The Clean Water Act allows direct appellate review of only certain agency rules (33 U.S.C. §1369(b)), e.g., effluent limitations, other limitations, or issued or denied permits.
The Court held the “limitations” verbiage referred to numerical or design limits on the discharge of pollutants under the Clean Water Act’s “end of the pipe” discharge program. The Court held the definition of waters covered under the Clean Water Act alone does not involve such limits, and it rejected the government’s “practical effect” argument.
The Court also held the definition in the WOTUS rule was not a permit and rejected the “functionally similar” argument of the government. In light of the plain language of the Clean Water Act, the Court also rejected the government’s policy arguments of efficiency through quick, original, and exclusive appellate court review.
The net result is that the Sixth Circuit ruling, which originated the case (and issued a nationwide injunction against the WOTUS rule), was reversed and remanded, soon allowing a number of district court challenges now on hold to proceed case by case under the Administrative Procedure Act. Unless delayed by the administration or a court, the 2015 WOTUS rule could soon be in effect in many states.
The decision was a victory for strict constructionists and a loss for the government’s desire for a consolidated appellate review of WOTUS rules. Now the challengers must wade their way through several district courts and up different appellate courts, to be finally resolved again by the Supreme Court.
The Court did little on the substance of the WOTUS rule itself except to say the rule is “contentious and difficult” and cited in dicta several prior Supreme Court rulings on waters of the United States. These cases include Riverside Bayview Homes (water regulated if adjacent to traditional waters), SWANCC (isolated waters not regulated), and Rapanos (a “significant nexus” test over regulated waters). The Court declined to abide by the government’s label of “Clean Water Rule” in the case and used the phrase "WOTUS." Interestingly, deceased Justice Antonin Scalia’s flowing-water test from the Rapanos plurality opinion was not mentioned. Meanwhile, the administration has proposed to extend the effective dates to the 2015 WOTUS rule for two years while the courts and new WOTUS rulemaking (currently with the administration favoring Justice Scalia’s flowing-water test) proceed.

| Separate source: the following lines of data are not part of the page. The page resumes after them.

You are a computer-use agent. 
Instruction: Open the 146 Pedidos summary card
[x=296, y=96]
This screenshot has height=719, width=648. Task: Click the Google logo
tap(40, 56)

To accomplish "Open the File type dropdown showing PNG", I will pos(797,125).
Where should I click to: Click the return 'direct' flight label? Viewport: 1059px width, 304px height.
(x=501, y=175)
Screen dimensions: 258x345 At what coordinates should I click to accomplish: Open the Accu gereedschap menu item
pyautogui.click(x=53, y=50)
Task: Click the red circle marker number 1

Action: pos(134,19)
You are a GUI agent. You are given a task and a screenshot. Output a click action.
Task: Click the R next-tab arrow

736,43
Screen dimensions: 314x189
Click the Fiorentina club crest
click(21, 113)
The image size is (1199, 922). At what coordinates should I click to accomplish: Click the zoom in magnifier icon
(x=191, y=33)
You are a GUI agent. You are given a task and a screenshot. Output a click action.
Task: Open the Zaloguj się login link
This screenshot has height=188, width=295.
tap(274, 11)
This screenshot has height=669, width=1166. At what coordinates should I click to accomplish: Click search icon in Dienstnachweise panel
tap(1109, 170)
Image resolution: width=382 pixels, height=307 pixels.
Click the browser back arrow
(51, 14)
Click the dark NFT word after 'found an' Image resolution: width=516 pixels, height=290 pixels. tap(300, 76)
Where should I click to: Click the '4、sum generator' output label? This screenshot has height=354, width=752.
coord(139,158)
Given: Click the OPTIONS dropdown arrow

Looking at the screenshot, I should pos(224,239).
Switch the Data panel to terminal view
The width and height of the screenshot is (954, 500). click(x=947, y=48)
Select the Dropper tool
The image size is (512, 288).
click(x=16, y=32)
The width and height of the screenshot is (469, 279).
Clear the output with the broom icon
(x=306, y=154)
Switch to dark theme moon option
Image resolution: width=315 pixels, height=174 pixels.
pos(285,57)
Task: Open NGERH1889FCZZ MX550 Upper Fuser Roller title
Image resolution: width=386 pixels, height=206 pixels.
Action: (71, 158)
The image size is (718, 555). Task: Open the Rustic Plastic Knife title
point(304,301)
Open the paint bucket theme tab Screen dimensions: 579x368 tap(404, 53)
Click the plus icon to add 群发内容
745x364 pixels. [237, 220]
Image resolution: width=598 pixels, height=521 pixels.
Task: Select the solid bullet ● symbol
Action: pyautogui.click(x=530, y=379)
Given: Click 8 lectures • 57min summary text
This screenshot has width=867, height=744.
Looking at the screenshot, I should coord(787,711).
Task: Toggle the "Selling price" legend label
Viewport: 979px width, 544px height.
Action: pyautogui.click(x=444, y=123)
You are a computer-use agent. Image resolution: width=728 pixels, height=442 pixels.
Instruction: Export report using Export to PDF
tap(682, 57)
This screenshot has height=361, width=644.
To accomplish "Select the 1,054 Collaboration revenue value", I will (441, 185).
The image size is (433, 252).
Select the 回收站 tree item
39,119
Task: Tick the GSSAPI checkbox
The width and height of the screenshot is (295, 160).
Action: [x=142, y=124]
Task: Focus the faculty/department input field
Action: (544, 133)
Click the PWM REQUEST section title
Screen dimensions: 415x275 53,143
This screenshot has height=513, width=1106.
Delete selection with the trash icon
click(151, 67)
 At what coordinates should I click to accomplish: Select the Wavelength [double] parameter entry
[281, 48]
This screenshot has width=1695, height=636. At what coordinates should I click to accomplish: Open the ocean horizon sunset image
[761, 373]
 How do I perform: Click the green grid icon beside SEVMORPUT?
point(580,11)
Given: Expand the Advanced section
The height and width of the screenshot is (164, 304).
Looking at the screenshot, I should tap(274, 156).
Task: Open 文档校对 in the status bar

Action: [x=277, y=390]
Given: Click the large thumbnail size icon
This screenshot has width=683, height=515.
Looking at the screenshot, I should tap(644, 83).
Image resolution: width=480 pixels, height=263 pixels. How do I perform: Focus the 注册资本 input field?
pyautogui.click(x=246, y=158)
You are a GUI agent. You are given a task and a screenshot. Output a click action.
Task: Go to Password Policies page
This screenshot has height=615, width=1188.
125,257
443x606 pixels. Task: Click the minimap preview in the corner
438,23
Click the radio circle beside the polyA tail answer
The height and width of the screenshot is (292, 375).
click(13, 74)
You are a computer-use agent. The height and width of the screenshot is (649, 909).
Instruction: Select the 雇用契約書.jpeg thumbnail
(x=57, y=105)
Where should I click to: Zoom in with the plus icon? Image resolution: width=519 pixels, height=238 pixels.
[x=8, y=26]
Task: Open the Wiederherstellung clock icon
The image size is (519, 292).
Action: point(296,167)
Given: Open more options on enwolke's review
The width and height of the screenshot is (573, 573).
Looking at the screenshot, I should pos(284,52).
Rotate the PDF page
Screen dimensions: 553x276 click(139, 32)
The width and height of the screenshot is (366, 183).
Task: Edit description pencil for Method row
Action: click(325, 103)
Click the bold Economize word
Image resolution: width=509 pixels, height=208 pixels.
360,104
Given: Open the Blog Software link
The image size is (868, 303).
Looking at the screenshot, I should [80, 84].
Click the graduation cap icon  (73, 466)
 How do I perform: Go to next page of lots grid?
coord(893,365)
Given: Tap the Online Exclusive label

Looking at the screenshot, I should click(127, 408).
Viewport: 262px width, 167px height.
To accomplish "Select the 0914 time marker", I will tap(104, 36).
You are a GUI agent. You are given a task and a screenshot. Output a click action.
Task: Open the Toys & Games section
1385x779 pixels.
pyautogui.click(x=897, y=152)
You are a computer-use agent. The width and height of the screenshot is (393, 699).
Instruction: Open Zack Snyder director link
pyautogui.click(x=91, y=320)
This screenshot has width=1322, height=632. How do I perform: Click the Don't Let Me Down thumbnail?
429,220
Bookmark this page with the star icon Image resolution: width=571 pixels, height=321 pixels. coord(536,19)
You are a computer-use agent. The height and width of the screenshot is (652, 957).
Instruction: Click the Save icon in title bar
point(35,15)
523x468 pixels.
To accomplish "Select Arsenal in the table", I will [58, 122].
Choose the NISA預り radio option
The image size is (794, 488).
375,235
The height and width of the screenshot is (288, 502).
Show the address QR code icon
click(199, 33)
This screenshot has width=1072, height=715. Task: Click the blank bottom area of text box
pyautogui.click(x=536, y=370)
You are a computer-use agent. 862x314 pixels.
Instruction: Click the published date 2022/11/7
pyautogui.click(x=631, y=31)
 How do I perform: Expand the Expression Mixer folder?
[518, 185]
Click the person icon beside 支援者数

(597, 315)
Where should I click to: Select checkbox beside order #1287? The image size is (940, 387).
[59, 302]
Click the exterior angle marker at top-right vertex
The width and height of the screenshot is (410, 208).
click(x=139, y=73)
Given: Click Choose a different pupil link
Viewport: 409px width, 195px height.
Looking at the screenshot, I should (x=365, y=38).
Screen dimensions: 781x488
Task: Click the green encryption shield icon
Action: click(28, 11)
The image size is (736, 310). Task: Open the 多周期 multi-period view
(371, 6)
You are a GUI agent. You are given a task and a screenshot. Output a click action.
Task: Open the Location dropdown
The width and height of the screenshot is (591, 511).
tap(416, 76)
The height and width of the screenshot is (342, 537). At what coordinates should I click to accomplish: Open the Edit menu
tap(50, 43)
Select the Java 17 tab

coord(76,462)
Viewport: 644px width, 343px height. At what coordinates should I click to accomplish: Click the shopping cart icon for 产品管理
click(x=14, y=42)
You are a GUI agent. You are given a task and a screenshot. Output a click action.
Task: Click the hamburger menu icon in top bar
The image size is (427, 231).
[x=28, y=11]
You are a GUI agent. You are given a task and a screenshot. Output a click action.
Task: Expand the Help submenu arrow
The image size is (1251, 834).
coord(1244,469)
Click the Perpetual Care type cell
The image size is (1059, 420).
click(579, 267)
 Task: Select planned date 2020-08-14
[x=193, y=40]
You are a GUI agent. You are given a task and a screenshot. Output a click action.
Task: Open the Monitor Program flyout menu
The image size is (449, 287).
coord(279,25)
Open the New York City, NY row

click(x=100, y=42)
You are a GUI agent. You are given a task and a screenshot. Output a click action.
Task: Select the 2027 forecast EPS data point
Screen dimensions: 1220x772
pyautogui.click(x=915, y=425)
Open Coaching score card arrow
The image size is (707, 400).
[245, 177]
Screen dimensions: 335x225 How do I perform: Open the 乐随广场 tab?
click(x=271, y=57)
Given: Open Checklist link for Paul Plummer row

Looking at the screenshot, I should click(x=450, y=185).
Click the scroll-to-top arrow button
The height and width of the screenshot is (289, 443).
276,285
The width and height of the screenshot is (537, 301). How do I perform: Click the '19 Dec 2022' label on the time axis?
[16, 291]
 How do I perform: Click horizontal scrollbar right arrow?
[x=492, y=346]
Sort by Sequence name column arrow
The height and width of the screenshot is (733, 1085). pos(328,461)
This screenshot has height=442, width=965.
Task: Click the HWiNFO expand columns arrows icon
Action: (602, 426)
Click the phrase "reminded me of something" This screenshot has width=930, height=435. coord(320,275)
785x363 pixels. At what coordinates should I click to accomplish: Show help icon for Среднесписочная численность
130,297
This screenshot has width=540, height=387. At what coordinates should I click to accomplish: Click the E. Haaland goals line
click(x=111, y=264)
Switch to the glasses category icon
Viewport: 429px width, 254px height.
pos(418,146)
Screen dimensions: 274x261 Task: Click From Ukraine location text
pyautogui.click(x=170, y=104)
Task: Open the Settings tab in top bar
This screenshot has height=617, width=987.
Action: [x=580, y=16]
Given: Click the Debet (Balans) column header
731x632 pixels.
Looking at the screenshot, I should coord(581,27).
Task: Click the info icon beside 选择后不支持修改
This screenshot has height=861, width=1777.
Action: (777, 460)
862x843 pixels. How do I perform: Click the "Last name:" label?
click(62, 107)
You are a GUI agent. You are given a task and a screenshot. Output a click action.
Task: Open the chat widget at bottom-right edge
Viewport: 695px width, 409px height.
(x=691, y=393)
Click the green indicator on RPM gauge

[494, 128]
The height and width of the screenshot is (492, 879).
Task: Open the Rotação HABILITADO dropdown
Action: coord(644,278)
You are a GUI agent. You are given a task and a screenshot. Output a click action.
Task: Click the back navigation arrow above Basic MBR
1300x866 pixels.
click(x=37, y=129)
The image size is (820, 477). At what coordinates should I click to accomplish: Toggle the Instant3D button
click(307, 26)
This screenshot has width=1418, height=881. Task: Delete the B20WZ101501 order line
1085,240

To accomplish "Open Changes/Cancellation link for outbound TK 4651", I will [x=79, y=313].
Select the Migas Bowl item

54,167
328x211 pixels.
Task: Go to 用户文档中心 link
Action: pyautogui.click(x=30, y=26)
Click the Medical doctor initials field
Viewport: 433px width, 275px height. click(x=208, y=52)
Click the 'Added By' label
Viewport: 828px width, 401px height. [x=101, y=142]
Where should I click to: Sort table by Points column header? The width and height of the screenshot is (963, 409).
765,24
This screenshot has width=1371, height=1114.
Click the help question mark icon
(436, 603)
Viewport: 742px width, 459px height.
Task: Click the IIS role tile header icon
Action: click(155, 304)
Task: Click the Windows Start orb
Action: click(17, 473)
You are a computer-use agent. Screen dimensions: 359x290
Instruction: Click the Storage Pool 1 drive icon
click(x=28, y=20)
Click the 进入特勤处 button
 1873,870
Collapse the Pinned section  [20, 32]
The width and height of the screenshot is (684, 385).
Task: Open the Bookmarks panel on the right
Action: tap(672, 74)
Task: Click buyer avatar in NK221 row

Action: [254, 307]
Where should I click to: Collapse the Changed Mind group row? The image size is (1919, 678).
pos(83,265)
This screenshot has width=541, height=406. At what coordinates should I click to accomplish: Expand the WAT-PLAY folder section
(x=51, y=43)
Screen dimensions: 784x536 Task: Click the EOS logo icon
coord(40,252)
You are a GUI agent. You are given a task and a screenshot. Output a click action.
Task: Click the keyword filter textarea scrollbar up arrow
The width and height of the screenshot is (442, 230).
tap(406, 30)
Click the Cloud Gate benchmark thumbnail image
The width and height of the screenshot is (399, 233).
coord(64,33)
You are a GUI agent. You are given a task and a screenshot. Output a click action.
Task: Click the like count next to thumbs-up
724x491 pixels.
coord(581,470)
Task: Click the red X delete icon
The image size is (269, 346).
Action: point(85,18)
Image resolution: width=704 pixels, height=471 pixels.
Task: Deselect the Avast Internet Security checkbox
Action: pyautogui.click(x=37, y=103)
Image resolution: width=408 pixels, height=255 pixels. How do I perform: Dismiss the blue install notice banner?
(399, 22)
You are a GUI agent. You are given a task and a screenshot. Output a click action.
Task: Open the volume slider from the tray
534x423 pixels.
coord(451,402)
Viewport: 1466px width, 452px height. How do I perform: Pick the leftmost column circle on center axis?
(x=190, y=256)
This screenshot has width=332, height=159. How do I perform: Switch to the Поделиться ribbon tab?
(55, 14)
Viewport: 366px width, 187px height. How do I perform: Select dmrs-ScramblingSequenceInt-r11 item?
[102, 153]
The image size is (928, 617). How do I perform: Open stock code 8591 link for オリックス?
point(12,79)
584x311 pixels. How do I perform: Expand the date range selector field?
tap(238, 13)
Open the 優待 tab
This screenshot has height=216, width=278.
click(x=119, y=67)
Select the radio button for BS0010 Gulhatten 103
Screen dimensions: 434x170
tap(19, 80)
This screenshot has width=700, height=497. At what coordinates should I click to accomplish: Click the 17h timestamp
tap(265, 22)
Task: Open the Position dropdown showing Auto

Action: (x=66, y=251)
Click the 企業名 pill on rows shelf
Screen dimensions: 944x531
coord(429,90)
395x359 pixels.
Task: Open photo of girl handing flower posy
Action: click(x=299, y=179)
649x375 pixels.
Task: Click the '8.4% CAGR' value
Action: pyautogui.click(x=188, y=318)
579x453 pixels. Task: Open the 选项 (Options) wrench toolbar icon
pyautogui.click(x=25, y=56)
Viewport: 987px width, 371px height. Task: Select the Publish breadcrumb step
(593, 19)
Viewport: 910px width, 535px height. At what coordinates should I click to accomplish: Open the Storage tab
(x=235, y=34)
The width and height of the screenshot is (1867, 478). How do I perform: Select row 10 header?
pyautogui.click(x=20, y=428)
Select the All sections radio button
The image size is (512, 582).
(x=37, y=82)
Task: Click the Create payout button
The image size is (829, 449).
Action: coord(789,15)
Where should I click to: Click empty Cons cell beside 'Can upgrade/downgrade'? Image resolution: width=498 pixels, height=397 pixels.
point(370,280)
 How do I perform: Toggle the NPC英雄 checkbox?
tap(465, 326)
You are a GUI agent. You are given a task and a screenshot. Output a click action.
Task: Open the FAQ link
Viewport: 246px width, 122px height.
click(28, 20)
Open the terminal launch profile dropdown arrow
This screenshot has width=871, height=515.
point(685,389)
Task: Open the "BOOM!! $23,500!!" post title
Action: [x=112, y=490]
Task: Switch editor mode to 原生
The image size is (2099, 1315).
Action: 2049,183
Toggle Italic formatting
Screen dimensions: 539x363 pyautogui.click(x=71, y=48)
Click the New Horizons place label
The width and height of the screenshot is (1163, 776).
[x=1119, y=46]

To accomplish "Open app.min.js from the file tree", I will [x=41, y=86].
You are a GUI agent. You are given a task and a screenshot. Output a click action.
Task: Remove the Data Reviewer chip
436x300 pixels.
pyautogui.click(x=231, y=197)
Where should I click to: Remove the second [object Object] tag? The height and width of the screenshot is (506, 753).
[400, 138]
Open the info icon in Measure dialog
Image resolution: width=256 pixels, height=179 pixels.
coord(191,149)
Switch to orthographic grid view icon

What does all this mess mean? Some states could soon be subject to the broad 2015 WOTUS rule even though delay actions on the rule are pending or in place in some areas of the country. Groups could challenge the Corps for not regulating some wet areas that are arguably newly regulated under the rule, or the Corps could soon be using the rule selectively to regulate more expansively. However, it is difficult to say in states like Louisiana whether a particular land is newly subject to wetland regulation or not. We will certainly be in a mess for some time while this all plays out. So keep a lookout in the Federal Register for more WOTUS rulemaking to comment on. Texas, Louisiana, and Mississippi have a WOTUS lawsuit in the mix. That case was administratively closed by the District Court in 2017, but it can be reopened by any party upon their filing a motion subsequent to the Sixth Circuit’s order on remand.